The claim arose out of the publication of photographs of the plaintiff and his home in the “Sunday World” newspaper. These photographs were taken without consent and illustrated an article suggesting that the well known loyalist Johnny Adair (pictured right) was living there. The plaintiff’s claim for general damages included claims that, as a result of publication, he was spat on and abused and his house was vandalised on a number of occasions. He said that as a result he had to move home.
The test applied by the Judge and the Court of Appeal was whether, if the plaintiff proved all the key allegations made on his behalf, the value of the claim was likely to be less than the monetary limit of the County Court in Northern Ireland – £15,000. The burden of proving this was on the defendant.

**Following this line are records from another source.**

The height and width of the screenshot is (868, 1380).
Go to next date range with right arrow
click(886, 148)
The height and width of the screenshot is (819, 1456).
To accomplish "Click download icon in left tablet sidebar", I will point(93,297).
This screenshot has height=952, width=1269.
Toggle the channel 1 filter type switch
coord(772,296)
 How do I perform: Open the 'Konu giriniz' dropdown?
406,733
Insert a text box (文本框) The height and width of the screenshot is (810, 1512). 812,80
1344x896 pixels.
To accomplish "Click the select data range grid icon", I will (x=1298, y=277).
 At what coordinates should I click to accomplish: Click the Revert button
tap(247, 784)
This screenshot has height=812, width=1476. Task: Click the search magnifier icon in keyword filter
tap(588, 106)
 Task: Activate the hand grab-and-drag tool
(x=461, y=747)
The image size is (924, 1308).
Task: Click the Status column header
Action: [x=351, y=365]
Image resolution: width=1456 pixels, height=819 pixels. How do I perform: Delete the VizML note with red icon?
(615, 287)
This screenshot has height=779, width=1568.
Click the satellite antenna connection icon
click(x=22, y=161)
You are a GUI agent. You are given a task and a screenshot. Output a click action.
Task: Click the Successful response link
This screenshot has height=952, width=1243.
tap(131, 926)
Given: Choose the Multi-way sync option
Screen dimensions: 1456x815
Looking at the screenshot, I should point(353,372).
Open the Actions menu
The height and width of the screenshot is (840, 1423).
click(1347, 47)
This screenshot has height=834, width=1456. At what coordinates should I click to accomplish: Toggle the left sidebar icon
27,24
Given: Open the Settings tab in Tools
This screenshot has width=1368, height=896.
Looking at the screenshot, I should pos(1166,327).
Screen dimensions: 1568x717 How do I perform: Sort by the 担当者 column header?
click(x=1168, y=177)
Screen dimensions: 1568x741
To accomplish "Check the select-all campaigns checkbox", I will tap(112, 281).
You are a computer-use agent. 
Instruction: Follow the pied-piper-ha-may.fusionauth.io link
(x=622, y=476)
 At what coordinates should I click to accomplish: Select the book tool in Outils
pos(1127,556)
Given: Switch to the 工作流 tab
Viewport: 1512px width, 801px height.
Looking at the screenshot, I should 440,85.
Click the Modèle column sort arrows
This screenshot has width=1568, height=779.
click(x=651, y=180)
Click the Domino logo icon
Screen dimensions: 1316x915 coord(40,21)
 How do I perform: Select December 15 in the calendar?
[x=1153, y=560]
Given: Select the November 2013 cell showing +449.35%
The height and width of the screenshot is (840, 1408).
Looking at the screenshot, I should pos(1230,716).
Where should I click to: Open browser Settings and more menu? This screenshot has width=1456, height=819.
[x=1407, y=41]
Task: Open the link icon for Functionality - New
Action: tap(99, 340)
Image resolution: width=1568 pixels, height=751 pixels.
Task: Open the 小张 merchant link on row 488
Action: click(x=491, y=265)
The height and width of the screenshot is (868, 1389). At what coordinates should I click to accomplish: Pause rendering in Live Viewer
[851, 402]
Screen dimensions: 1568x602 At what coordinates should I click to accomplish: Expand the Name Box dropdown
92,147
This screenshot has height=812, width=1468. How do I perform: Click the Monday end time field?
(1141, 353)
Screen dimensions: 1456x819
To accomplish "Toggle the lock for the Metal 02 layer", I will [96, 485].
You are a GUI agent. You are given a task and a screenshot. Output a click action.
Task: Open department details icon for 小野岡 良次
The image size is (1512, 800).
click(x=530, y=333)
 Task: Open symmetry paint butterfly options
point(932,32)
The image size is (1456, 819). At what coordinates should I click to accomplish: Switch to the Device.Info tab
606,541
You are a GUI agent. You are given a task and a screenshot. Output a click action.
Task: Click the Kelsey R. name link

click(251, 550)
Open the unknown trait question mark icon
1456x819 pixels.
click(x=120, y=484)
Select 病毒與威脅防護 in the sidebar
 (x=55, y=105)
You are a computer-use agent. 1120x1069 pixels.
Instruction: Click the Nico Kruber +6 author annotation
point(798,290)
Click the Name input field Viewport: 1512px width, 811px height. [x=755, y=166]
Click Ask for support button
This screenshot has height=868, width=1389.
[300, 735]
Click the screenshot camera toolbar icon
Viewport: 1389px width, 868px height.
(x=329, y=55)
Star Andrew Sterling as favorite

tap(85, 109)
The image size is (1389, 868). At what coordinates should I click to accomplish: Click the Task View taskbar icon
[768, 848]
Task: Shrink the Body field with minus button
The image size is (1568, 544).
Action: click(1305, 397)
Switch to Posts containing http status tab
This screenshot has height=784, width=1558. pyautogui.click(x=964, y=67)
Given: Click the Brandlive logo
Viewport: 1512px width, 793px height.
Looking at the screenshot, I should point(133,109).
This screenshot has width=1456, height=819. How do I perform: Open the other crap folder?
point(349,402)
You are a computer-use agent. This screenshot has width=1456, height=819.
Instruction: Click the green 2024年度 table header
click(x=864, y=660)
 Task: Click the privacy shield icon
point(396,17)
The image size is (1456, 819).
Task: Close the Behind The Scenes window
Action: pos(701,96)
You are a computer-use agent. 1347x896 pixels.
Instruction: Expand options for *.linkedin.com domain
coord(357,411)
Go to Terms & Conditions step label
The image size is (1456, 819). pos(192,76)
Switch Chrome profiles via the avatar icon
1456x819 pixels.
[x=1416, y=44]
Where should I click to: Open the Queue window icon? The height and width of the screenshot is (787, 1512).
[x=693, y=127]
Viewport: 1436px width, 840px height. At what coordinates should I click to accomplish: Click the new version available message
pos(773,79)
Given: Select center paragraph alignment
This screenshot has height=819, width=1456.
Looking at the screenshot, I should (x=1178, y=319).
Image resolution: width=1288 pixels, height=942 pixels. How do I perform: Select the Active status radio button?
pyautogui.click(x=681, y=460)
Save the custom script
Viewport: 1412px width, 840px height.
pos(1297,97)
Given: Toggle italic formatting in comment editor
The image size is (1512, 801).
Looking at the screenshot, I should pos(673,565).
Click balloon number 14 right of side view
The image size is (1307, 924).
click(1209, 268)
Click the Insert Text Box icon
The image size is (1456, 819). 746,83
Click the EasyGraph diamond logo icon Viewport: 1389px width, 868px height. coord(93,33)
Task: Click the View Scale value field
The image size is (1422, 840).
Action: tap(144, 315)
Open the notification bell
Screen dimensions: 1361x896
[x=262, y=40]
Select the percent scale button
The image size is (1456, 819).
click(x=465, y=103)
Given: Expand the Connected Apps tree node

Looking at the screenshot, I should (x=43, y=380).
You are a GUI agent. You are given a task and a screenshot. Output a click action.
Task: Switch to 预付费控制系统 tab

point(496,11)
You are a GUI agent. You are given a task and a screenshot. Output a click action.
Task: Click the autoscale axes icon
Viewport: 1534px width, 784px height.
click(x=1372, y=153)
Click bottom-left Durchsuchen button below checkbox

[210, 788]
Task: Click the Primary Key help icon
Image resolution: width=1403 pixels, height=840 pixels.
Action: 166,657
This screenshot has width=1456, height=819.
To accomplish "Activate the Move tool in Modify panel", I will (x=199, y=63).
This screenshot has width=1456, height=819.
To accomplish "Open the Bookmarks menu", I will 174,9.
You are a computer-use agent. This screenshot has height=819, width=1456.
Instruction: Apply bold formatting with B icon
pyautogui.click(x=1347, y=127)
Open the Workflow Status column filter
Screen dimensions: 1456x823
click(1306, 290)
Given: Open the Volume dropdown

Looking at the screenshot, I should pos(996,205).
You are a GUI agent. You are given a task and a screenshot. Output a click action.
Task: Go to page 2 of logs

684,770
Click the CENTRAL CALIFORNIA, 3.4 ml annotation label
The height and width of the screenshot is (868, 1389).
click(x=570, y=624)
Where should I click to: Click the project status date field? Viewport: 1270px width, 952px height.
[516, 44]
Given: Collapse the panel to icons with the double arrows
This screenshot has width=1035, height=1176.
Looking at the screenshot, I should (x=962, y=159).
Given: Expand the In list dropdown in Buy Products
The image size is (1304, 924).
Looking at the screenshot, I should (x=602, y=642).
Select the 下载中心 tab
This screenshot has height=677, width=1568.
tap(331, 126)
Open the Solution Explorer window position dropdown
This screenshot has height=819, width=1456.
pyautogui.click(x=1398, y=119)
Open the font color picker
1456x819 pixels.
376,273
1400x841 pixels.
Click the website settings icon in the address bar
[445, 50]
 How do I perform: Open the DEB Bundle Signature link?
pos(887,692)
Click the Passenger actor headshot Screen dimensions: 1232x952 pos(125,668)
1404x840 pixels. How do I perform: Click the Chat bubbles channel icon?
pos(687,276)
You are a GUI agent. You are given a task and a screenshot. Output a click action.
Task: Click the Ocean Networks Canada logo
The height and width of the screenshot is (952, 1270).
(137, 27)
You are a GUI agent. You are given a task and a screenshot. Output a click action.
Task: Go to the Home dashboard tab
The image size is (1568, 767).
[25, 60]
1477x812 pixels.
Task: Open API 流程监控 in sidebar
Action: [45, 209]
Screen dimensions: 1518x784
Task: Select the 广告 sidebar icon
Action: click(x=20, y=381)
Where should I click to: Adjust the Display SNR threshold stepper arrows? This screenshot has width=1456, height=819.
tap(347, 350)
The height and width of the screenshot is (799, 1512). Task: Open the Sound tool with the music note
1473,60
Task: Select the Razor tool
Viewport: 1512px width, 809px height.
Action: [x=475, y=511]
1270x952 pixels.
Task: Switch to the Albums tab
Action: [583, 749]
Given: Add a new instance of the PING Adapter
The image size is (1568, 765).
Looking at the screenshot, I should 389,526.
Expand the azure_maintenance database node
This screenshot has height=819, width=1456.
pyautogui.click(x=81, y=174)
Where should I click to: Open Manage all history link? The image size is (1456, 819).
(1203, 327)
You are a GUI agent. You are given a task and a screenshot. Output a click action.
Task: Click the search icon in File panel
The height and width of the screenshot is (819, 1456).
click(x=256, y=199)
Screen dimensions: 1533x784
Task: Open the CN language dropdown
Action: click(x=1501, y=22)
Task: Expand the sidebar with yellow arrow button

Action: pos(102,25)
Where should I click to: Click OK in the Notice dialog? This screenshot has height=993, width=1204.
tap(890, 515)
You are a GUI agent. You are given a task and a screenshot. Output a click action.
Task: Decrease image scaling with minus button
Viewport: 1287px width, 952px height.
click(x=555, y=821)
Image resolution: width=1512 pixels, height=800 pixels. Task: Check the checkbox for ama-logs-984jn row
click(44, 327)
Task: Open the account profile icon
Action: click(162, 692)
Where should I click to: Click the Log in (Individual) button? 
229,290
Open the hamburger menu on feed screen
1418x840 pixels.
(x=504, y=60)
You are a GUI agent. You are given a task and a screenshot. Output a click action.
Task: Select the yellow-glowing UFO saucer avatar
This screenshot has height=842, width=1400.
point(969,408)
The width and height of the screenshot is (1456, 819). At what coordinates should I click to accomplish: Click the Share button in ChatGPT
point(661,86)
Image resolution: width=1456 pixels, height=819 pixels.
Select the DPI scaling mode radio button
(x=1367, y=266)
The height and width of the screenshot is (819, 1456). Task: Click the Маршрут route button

The Court of Appeal said that the judge had “carefully reviewed the emerging jurisprudence on the appropriate level of damages for misuse of private information”  He had referred to Campbell v MGN  EWCA. Civ 1373 (£2,500 for misuse of private information, £1,000 aggravated damages), Archer v Williams  EWHC 1670 (QB) (£2,500 general damages for breach of confidence) and Douglas v Hello!  EWCA. Civ 595 (£3,500 general damages for distress).
The Court referred to what it described as the “helpful case” of Applause Store Publications –v- Firsht and Raphael  EWHC 1781 (QB) in which damages for misuse of private information of £2,000 were awarded (in contrast to libel damages of £15,000) . It noted that the only exception to the trend of modest damages was Mosley v. News Group Newspapers  EWHC 1777 (QB) where £60,000 damages were awarded. The Court described this as a “quite exceptional case”.
The Court’s conclusion was that
“If this had been a libel case based on a suggestion that the appellant had offered to provide a safe harbour for Adair, on the basis of the information available to us we would not have accepted a submission that the level of damages would fall within the present county court limit. We consider however that the thrust of the decisions on the misuse of private information demonstrate that modest damages are appropriate unless there are particular circumstances not associated with reputation which are properly taken into account” 
This case is a reminder that despite the some large reported settlements (and offers of settlement) the levels of misuse of private information damages awarded by the courts have, historically, been very low. However the case has a number of curious features which make it of very limited value in providing guidance on privacy damages.
First, the central complaint being made by the plaintiff concerned the link being made between him and a notorious loyalist, Johnny Adair. It might be thought that the obvious claim would have been in libel – for which legal aid is not available. In the absence of CFAs in Northern Ireland the plaintiff brought a privacy claim – with the benefit of legal aid. There is a clear inference that the court took a negative view of the artificiality of a privacy claim in these circumstances.
Second, even as a privacy claim the case did not appear to be a strong one. In contrast to, say, phone hacking cases, there does not appear to have been persistent intrusion into the plaintiff’s private life but simply a single incident involving the publication of what – apart from the defamatory context of publication – seems to have been an anodyne photograph of the plaintiff and his house. Although there was significant aggravation this appears to have resulted from the fact that the newspaper linked the plaintiff to Mr Adair rather than from any misuse of private information.
In short, the case was an a highly unusual one. Its main point is the obvious – but hardly surprising one – that cases in which the damages are likely to be small should, ordinarily, be brought in the County Court. It cannot be read as giving more general guidance as to the likely levels of damages in misuse of private information cases.